Hi Ben,
Drill is a SQL relational engine that was enhanced to support extended JSON
types, including arrays. The need to use only SQL to work with array imposes
some major constraints.
As you noted, there is no way to project specific array items while leaving
them in an array. When you project array elements, as in your example, you
create new, top-level scalar columns. So:
SELECT columns[0] AS `name`, columns[1] AS `address` ...

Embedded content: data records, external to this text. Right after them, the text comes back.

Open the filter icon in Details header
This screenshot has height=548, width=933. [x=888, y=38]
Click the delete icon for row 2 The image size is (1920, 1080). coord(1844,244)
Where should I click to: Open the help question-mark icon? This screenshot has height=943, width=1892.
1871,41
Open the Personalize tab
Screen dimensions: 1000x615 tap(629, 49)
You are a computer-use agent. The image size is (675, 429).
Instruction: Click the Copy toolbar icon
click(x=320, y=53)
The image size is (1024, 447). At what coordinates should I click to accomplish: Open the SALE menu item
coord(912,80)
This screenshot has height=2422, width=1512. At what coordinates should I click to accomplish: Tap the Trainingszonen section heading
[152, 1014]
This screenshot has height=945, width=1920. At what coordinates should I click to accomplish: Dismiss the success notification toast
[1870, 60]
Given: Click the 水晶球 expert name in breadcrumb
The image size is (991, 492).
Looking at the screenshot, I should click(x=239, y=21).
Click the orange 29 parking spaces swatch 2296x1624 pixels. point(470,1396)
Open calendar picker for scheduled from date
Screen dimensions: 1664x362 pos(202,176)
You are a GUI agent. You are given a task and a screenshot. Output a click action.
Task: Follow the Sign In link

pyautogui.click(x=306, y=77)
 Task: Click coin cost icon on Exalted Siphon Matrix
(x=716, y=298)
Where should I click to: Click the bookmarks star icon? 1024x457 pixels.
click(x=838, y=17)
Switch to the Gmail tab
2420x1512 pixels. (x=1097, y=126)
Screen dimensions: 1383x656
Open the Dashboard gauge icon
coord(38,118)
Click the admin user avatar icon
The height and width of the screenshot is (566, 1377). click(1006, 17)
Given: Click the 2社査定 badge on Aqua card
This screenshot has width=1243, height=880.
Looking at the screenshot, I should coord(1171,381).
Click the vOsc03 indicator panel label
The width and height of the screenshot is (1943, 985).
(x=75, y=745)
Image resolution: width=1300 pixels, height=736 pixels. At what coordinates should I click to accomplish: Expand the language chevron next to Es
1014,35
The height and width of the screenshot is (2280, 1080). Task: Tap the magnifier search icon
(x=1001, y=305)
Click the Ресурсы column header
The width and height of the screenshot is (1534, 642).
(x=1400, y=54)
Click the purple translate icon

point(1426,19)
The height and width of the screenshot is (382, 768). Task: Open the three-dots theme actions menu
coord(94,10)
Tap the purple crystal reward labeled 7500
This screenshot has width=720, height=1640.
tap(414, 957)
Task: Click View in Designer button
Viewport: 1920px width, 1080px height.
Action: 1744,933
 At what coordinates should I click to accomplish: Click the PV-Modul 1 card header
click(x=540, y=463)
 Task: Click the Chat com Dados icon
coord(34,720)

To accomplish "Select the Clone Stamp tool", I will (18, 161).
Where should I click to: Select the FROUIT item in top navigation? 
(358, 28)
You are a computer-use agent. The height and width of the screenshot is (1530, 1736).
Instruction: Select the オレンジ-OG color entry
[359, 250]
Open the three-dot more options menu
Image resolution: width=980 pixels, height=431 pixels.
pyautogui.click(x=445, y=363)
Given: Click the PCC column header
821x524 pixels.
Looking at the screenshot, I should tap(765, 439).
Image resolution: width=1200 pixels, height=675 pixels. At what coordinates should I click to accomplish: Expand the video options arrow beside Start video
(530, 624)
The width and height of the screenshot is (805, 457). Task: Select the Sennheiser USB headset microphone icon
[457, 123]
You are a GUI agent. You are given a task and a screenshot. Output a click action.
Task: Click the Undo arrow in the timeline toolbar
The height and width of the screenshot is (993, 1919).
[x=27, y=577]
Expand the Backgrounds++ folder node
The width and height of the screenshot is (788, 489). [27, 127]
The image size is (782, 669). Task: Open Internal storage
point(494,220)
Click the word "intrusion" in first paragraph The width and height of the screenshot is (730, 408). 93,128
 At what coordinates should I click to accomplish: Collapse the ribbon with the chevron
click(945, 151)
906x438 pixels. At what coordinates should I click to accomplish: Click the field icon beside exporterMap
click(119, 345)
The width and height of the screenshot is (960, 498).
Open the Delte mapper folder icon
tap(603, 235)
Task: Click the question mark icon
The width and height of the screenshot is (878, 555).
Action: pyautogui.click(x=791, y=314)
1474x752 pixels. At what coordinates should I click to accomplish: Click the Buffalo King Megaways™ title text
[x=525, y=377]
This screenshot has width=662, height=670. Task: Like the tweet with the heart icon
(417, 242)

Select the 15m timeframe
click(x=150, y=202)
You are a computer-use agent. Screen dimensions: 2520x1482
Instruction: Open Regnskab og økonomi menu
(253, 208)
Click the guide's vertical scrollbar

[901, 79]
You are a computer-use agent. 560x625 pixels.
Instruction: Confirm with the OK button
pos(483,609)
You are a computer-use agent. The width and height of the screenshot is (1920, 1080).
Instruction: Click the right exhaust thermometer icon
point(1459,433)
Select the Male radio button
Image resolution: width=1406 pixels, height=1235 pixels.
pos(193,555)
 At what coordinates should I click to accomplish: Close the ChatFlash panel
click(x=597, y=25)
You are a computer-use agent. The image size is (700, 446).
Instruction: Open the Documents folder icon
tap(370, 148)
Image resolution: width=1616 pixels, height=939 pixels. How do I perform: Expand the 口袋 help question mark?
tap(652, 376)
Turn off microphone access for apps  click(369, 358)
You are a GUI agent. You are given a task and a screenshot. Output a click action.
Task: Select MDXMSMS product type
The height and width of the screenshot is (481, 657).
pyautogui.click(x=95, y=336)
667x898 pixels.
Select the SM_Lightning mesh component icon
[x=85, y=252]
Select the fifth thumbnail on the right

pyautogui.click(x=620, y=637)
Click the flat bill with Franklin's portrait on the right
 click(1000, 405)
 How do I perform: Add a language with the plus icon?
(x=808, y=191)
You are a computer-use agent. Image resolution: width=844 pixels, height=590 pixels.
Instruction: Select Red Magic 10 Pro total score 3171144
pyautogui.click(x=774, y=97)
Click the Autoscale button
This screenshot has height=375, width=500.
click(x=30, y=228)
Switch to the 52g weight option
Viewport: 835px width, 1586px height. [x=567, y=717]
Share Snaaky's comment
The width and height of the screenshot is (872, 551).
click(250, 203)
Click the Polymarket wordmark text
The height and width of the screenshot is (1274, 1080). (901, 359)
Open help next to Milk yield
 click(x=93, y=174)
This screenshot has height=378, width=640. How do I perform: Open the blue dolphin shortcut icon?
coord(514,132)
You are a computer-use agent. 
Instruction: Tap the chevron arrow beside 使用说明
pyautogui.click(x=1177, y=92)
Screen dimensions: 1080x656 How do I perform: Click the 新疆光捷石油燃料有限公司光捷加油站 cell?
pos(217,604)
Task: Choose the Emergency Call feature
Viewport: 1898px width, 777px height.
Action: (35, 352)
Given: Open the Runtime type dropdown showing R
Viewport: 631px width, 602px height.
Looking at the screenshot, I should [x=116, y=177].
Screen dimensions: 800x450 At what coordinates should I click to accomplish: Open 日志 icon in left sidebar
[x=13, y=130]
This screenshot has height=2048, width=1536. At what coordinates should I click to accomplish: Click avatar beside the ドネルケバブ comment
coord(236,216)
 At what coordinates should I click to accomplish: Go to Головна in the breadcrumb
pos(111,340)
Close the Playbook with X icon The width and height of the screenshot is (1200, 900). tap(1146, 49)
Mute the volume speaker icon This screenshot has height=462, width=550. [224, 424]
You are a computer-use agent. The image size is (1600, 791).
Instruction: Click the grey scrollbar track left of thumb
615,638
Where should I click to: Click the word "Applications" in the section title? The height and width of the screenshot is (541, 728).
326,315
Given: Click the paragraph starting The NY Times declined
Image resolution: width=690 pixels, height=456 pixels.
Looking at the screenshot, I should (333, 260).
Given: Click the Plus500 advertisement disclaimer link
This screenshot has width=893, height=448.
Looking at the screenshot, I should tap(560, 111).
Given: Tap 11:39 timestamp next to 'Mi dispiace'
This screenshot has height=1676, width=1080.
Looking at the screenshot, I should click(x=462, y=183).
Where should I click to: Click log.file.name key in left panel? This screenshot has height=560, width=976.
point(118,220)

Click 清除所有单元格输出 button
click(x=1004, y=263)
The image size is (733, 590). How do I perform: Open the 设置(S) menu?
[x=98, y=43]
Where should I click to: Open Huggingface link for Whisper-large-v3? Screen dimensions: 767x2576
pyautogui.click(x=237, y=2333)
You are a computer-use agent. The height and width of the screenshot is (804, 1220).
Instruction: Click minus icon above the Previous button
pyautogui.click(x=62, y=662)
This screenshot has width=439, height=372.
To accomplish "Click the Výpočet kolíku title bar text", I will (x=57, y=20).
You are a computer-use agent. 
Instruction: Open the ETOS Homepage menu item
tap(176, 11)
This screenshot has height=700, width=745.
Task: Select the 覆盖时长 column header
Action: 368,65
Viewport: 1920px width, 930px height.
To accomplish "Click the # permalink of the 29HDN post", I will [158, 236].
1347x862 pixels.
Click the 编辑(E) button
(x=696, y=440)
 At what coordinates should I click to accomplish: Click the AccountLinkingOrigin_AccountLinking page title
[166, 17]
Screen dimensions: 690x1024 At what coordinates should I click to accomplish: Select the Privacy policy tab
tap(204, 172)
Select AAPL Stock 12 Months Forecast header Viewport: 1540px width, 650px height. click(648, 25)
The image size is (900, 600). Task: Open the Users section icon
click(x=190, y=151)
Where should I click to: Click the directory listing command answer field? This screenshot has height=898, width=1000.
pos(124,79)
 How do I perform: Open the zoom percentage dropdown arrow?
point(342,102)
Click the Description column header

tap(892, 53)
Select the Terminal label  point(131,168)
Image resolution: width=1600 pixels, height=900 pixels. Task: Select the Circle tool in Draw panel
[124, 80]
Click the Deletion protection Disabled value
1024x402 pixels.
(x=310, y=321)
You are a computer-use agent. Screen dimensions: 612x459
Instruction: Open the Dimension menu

Is a common use case: it not only projects certain array entries, it projects
them as new, named, top-level columns. There is no way to say: "give me a new
array with just elements 0 and 1 from the old array." Note that this problem
also occurs for maps.
Now, is this a problem? Not really. The primary clients for Drill are JDBC and
OBDC, neither of which can handle arrays. (The native Drill client, which
almost no one uses, can handle arrays and maps.) So, somewhere in the query,
maps and arrays must be "flattened" to scalar columns. So, it is actually handy
that the projection shown above both identifies the array items you want, AND
puts them into a form that ODBC/JDBC can use.
Your example, by the way, is specific to CSV (really, any delimited text file)
that does not have headers. It is natural to want to project those columns into
something named. SQL is much easier to read with "`name` = 'Bob'" than
"columns[0] = 'Bob'". As you noted, Parquet also supports arrays as does JSON.
As Charles pointed out, there are a number of array-aware functions available.
If you can't find what you need, recall that Drill is open: you can write your
own UDF. Then, you can do as Charles and others have done: contribute them to
Drill to enrich the set of operations available to others. We Drill core
developers are good at the internals, but you, Charles and others better
understand the kind of operations you want to apply to your data. We need your
help to build out the set of functions to solve your needs.
All that said, what are you trying to accomplish? Perhaps we can help you solve
your specific challenge.
Thanks,
- Paul
On Wednesday, January 9, 2019, 7:07:05 AM PST, [email protected]
<[email protected]> wrote:
Hi,
Although it's possible to work with ARRAY in DRILL :
SELECT columns[0], columns[1]... FROM ...;
I don't find any array function to know length or dimension of array or any
other useful fct
I don't find any possibility to "build" my array with different data like :
SELECT ARRAY[data1, data2, data3] FROM ...;
Aggregate function that build array doesn't exists
Example : SELECT mycolumn1, array_agg(mycolumn2) FROM mytable GROUP BY
mycolomn1;
Or would I miss something ?
I know that array type doesn't exists for Parquet files but these capacities
will be very useful
and the limitation of Parquet should not limit the possibilities of DRILL.
Appreciate any info or return on this subject ?
Regards,